L’arrivée de la nouvelle équipe marque-t-elle la fin de l’ère Ben Bella ? Non, en dépit des apparences, il n’y a pas de vraie rupture. Certes, l’armée consolide sa présence au sein du pouvoir politique, mais elle continue de gouverner avec les mêmes hommes, à l’exception, bien sûr, de Ben Bella. Cet expert en manuvres politiques, ce dirigeant révolutionnaire rompu aux jeux du pouvoir, cet « historique », qui a été porté au pouvoir sur un char de l’armée a-t-il été victime d’un coup d’État organisé par des militaires ?
Élu président le 15 septembre 1963, Ben Bella avait tenté de s’affranchir progressivement de la tutelle de l’état-major. À la tête du FLN, le parti unique, il décidait de tout. La « guerre des sables » qui, cette même année, opposa l’Algérie au Maroc La répression par l’armée de la rébellion kabyle dirigée par le Front des forces socialistes (FFS) de Hocine Aït Ahmed L’allégeance prêtée par Ben Bella à Gamal Abdel Nasser, le raïs égyptien Tout cela inquiète et agace les militaires. Deux ou trois gestes de défiance de Ben Bella à l’adresse de Boumedienne, son ministre de la Défense, vont contribuer à précipiter sa chute.
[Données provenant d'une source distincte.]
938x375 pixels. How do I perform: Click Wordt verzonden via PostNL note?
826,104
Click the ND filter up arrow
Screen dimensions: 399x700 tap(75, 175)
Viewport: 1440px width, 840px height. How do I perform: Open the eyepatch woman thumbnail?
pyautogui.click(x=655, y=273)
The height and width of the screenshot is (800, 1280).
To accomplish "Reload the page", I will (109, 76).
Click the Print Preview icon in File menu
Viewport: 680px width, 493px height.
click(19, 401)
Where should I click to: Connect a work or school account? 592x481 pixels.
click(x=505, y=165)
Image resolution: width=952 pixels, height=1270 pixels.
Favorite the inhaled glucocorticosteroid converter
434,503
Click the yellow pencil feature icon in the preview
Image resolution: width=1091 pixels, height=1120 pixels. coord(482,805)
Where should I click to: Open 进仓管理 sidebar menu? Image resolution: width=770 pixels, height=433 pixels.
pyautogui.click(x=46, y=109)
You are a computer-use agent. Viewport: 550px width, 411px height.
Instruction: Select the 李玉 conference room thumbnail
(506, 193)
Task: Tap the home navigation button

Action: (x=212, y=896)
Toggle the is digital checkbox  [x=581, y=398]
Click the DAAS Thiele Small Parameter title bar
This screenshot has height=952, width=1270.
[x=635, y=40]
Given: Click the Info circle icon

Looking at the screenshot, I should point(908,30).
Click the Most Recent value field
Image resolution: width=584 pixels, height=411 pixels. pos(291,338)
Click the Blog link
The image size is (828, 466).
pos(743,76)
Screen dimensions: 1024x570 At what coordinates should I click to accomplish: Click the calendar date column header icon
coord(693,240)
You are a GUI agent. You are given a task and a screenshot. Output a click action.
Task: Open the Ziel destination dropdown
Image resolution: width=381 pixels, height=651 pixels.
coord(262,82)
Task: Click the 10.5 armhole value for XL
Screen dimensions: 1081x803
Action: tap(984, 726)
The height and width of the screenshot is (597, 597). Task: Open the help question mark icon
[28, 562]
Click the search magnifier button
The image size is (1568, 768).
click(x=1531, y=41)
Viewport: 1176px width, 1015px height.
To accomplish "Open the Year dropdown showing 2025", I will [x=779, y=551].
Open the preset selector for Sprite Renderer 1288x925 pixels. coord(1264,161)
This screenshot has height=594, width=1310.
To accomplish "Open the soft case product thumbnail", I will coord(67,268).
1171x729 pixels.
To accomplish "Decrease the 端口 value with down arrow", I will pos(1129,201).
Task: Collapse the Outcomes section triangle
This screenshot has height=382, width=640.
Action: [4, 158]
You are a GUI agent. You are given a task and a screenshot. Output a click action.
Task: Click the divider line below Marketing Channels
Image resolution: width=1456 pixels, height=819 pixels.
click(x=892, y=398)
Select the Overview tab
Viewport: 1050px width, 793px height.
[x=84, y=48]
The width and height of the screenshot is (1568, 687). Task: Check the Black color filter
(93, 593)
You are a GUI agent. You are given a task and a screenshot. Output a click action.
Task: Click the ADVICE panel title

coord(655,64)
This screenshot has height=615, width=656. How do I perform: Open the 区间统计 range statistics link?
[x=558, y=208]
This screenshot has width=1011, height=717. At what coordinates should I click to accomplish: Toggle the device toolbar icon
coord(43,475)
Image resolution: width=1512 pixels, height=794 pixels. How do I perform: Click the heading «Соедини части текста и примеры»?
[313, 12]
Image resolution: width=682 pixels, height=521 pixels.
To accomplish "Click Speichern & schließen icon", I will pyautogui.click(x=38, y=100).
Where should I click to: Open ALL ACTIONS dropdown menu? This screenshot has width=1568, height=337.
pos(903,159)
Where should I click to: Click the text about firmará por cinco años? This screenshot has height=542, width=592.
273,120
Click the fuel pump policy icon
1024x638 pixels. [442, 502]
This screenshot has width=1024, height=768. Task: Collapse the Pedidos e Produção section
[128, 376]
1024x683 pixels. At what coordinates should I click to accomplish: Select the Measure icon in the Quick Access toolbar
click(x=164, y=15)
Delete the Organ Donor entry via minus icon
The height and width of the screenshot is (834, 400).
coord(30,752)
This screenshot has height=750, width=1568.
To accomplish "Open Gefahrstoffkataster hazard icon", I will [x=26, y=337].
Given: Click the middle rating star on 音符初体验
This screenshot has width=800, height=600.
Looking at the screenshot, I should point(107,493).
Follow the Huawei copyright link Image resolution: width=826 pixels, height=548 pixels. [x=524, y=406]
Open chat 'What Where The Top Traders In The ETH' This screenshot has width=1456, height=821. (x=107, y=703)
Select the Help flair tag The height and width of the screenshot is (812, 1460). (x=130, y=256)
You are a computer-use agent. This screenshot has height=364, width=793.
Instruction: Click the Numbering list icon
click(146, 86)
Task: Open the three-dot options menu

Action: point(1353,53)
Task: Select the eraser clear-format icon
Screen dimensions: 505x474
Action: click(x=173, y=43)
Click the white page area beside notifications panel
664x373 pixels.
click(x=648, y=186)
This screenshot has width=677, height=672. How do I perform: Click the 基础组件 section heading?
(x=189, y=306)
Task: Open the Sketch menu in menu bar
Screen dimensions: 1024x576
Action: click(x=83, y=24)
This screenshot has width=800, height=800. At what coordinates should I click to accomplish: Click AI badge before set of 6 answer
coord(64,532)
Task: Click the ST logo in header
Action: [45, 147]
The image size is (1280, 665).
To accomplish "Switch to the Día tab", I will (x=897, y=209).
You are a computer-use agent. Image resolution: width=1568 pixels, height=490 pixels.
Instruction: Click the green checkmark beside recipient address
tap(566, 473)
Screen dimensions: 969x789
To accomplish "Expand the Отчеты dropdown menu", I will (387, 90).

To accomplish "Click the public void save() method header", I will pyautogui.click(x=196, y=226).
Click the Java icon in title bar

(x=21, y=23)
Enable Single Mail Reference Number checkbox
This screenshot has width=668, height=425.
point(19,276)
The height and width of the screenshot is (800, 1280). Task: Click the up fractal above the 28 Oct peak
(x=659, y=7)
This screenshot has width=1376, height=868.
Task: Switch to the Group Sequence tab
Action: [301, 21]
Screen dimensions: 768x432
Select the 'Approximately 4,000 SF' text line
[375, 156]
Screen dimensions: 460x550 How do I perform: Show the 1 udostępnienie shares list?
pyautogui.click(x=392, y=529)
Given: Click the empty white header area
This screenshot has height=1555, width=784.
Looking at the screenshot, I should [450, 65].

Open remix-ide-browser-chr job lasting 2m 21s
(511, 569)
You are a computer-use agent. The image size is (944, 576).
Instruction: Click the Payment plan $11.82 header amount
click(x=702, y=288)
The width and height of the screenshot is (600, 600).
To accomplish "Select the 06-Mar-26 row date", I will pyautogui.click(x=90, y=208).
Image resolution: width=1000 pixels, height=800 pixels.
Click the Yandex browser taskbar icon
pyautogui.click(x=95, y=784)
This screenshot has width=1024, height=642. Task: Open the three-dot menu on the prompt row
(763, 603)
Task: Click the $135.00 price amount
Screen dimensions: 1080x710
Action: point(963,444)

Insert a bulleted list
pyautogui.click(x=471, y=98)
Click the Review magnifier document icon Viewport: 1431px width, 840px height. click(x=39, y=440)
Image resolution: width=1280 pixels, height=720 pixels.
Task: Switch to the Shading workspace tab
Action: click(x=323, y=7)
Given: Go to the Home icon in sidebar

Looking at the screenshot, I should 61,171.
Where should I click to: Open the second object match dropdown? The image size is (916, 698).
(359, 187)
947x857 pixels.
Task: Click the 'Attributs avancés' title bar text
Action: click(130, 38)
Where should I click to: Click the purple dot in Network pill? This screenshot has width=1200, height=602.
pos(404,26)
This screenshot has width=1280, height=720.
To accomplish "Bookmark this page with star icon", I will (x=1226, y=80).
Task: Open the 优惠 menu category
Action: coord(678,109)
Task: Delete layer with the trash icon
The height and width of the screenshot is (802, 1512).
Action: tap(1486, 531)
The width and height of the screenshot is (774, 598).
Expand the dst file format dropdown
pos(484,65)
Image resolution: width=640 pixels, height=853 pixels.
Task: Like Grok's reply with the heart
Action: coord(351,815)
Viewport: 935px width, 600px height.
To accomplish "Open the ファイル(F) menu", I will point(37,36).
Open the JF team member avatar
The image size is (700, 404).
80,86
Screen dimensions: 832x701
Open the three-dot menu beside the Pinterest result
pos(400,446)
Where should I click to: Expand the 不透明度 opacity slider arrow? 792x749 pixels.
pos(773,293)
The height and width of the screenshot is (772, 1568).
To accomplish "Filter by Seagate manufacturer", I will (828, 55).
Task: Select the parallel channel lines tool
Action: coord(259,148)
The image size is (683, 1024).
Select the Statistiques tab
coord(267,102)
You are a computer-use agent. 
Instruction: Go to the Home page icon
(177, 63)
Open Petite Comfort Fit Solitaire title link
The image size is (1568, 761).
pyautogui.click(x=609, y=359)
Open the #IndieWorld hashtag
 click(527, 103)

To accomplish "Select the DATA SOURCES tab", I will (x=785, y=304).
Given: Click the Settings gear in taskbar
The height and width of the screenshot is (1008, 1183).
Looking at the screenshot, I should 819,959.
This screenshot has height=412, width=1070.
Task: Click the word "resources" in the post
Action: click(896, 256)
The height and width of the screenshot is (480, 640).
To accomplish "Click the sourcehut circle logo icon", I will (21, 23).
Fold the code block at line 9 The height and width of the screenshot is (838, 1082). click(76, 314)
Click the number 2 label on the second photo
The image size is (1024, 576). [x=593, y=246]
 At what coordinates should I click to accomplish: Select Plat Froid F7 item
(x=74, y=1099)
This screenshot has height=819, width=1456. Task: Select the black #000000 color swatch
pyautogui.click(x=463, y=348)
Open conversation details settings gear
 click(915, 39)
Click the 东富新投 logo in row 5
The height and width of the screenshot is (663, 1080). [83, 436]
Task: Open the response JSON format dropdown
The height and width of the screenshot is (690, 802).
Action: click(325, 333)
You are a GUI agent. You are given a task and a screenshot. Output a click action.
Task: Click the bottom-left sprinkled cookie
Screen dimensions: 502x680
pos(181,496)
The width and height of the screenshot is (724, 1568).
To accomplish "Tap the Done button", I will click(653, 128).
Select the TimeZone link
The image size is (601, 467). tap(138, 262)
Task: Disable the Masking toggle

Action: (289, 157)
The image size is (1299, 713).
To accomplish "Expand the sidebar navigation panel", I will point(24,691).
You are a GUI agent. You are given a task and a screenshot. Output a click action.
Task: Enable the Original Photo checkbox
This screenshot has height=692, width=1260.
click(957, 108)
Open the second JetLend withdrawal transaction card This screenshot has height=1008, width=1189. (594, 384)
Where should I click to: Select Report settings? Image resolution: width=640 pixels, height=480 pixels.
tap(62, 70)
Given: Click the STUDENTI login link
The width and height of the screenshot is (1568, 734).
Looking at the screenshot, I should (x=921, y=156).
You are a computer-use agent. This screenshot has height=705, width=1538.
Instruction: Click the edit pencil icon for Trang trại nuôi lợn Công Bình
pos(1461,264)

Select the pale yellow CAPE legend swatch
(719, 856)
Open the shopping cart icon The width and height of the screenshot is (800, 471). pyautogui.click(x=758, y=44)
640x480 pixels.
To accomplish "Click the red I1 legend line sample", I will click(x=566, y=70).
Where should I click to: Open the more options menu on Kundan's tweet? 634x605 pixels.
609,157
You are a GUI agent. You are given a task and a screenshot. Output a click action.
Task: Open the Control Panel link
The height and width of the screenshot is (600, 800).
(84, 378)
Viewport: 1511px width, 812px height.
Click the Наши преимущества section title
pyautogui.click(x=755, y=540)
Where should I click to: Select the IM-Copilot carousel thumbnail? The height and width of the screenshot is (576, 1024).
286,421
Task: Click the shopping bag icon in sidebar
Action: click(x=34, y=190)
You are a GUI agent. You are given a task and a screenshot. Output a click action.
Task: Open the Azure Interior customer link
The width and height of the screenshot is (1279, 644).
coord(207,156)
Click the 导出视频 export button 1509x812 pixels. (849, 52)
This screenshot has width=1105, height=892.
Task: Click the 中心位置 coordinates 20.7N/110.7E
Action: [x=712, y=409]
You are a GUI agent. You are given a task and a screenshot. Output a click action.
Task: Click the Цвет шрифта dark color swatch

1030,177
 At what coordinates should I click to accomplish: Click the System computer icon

En mai 1965, Ben Bella contraint à la démission deux de ses adversaires politiques : Ahmed Medeghri et Kaïd Ahmed, respectivement ministres de l’Intérieur et du Tourisme. Quelques jours plus tard, il convoque Bouteflika, le chef de sa diplomatie, et lui lance d’un ton menaçant : « Cette situation ne peut plus durer. Je crois que dans l’intérêt du pays, de nos rapports personnels et de l’avenir de la nation, tu ferais bien de démissionner. En tout cas, je te demande de réfléchir à tout cela. »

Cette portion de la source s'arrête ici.